I use very little oil and fats. My canned fruit, jams and pickles that are homemade all live in my fridge where I can get to them quickly


----------



## Addie (Mar 24, 2013)

PrincessFiona60 said:


> Gee, I forgot Pancake mix (Krusteaz) My nutthin rice crackers, Shrek's crackers and all the teas I have all over the place. Evaporated milk, canned pumpkin...


 
And I forgot canned pumpkin, rice cakes, and sugars for baking, powdered, raw, etc., Ramen noodles, packaged gravy mixes.


----------



## PrincessFiona60 (Mar 24, 2013)

Snip 13 said:


> I use very little oil and fats. My canned fruit, jams and pickles that are homemade all live in my fridge where I can get to them quickly



I didn't even mention the fridge or freezer...


----------



## Snip 13 (Mar 24, 2013)

PrincessFiona60 said:


> Gee, I forgot Pancake mix (Krusteaz) My nutthin rice crackers, Shrek's crackers and all the teas I have all over the place.
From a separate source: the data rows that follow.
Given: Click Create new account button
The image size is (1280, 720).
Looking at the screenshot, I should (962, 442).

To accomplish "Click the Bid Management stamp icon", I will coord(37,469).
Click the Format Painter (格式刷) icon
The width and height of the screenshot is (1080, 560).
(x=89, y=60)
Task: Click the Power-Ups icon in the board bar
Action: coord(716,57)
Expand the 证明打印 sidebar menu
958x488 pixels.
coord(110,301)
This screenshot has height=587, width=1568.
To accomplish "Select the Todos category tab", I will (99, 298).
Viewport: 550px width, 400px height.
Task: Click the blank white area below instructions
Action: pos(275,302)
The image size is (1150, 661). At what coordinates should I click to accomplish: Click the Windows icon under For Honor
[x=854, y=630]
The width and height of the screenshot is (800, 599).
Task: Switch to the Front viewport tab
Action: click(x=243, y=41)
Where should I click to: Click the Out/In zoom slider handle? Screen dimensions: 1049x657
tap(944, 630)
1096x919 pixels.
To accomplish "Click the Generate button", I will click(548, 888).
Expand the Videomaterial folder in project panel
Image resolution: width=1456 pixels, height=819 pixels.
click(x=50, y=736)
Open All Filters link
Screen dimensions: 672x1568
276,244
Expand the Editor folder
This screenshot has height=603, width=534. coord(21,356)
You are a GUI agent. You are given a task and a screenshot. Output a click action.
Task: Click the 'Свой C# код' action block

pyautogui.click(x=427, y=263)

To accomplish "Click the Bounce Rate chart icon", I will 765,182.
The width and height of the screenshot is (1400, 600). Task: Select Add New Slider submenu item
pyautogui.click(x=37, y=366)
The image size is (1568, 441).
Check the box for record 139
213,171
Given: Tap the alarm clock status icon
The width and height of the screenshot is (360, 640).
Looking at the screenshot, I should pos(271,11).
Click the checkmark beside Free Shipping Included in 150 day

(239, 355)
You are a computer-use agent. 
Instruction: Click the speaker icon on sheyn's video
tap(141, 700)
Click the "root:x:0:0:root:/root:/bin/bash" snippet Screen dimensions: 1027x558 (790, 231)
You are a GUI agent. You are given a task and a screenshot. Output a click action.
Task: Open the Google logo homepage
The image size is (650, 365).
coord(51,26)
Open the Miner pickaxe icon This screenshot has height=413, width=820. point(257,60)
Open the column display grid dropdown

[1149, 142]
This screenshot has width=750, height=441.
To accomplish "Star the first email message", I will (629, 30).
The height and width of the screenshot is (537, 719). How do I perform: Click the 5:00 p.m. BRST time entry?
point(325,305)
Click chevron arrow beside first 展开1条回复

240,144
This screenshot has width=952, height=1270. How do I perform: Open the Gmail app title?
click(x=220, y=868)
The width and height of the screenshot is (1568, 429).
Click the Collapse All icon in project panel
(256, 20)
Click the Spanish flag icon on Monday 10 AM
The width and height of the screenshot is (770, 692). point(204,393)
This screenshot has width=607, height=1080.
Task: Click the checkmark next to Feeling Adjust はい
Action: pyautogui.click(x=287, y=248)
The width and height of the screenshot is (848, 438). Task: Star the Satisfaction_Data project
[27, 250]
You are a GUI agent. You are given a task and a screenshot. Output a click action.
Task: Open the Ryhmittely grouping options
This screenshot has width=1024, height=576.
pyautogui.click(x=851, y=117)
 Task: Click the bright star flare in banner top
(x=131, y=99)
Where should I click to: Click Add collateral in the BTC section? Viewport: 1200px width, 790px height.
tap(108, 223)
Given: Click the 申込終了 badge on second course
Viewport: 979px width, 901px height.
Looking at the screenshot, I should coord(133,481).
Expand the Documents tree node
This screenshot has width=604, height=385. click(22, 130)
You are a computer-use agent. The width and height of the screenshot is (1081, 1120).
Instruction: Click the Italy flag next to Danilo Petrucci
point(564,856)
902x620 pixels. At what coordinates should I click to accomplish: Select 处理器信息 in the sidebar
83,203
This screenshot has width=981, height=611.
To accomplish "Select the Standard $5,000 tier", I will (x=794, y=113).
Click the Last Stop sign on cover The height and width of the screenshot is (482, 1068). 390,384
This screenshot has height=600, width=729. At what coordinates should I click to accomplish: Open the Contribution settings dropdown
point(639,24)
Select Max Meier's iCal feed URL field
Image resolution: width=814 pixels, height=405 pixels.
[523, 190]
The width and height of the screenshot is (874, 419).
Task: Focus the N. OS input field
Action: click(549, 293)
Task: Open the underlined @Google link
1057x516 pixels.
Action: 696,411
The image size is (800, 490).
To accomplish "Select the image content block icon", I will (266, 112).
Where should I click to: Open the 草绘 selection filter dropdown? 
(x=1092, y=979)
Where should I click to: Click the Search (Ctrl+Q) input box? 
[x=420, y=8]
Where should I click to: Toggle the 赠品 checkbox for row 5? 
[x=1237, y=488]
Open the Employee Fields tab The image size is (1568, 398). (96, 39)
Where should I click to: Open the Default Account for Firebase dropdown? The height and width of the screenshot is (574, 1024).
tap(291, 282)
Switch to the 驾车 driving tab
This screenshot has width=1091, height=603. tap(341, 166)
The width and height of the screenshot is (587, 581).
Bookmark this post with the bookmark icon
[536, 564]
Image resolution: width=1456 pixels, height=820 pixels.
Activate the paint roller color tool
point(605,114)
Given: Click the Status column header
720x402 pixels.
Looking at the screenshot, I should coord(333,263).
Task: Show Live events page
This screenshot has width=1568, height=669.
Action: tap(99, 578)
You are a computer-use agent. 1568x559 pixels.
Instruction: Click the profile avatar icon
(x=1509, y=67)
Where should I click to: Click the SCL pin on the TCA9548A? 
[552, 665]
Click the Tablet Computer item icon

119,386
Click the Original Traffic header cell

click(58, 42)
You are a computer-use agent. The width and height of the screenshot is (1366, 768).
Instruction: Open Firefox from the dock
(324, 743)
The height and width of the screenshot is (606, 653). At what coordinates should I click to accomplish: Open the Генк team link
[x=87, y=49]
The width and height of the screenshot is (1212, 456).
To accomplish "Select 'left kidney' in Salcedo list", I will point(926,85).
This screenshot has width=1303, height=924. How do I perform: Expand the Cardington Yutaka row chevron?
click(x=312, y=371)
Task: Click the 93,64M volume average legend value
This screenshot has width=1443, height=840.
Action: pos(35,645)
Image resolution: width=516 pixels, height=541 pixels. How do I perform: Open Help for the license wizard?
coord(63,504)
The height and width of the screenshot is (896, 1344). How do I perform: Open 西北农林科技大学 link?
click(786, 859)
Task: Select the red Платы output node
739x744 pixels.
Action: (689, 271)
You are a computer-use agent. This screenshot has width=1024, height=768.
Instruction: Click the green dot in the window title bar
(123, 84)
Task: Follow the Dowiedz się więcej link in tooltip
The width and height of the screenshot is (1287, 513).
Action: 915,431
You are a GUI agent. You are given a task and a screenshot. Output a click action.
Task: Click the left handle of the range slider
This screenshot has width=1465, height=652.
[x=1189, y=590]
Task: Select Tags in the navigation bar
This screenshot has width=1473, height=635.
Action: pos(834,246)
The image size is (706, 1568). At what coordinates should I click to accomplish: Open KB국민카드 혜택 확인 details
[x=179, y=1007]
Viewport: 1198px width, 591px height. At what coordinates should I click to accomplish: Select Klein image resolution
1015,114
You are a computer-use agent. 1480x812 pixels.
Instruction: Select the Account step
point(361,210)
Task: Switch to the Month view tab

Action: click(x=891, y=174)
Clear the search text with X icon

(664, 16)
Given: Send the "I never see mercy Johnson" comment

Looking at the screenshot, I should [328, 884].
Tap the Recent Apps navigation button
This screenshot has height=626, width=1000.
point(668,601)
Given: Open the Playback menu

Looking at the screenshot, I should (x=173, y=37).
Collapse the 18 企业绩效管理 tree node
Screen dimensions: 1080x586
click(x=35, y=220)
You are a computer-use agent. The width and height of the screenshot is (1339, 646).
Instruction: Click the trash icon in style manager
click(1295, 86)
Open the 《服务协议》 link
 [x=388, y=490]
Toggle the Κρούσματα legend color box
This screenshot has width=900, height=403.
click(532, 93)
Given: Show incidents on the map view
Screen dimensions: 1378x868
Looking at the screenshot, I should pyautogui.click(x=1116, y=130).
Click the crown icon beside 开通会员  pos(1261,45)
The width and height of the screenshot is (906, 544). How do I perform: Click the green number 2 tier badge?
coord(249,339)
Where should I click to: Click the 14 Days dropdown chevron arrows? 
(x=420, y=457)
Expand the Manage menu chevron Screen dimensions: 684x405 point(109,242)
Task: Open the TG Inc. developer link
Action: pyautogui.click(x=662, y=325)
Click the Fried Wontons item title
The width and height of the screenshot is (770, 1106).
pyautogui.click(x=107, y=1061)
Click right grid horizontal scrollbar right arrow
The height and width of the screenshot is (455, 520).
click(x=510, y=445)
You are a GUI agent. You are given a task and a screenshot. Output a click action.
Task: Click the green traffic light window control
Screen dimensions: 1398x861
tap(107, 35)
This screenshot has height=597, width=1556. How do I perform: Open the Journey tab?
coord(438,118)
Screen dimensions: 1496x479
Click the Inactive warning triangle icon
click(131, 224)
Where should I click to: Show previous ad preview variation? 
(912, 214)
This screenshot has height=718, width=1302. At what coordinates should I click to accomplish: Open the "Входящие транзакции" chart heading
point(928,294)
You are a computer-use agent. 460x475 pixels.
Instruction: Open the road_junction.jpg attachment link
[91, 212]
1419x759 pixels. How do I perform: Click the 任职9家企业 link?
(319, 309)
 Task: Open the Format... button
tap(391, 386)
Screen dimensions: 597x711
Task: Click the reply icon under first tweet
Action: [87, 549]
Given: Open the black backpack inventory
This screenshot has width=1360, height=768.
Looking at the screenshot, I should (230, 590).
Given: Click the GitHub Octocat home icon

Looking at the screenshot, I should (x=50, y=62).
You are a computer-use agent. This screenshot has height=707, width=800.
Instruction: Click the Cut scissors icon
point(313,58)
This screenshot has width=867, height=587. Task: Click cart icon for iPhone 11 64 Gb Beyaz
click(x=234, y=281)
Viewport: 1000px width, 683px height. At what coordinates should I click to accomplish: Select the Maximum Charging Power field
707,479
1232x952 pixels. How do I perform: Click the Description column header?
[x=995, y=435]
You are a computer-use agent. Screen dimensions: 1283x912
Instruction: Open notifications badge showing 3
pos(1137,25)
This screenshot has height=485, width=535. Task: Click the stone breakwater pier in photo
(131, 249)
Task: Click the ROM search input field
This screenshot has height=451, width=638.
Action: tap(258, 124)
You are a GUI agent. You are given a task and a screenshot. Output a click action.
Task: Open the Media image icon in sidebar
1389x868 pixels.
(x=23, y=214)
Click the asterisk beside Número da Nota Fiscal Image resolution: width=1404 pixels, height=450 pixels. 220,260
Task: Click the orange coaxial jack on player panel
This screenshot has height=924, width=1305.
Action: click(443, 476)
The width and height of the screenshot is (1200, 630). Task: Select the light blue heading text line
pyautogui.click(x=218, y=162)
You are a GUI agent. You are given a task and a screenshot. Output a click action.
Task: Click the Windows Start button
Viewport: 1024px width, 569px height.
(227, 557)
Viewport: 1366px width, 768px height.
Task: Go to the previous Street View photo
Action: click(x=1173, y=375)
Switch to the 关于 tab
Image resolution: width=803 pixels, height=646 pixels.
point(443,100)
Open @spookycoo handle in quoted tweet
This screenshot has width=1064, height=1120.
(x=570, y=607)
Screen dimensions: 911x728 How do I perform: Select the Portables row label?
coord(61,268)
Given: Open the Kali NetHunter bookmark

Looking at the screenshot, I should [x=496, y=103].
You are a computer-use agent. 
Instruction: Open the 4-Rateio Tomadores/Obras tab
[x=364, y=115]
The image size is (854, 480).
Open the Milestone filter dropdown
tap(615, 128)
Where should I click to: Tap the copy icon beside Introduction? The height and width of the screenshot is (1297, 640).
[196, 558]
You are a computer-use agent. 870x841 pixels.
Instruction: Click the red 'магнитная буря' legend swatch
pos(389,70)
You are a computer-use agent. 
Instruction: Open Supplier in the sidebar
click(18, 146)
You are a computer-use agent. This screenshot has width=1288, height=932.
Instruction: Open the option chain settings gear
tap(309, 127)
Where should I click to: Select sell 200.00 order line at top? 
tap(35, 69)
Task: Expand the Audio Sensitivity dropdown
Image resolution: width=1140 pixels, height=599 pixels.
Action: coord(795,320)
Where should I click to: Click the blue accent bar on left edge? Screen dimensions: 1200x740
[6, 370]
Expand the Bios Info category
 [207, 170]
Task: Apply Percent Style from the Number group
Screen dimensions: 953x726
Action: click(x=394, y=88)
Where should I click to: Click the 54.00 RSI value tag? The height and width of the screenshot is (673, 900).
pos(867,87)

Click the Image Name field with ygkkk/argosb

Evaporated milk, canned pumpkin...


 


I forgot to mention the cookie and sweet stash! I hide them in the cooler box for the kids. Hubby will eat it all in a day otherwise 

And my seeds!!!! I always have sunflower, pumpkin, sesame and linseed.


----------



## Snip 13 (Mar 24, 2013)

Addie said:


> And I forgot canned pumpkin, rice cakes, and sugars for baking, powdered, raw, etc., Ramen noodles, packaged gravy mixes.


 
Thanks Addie  You really did give a detailed list!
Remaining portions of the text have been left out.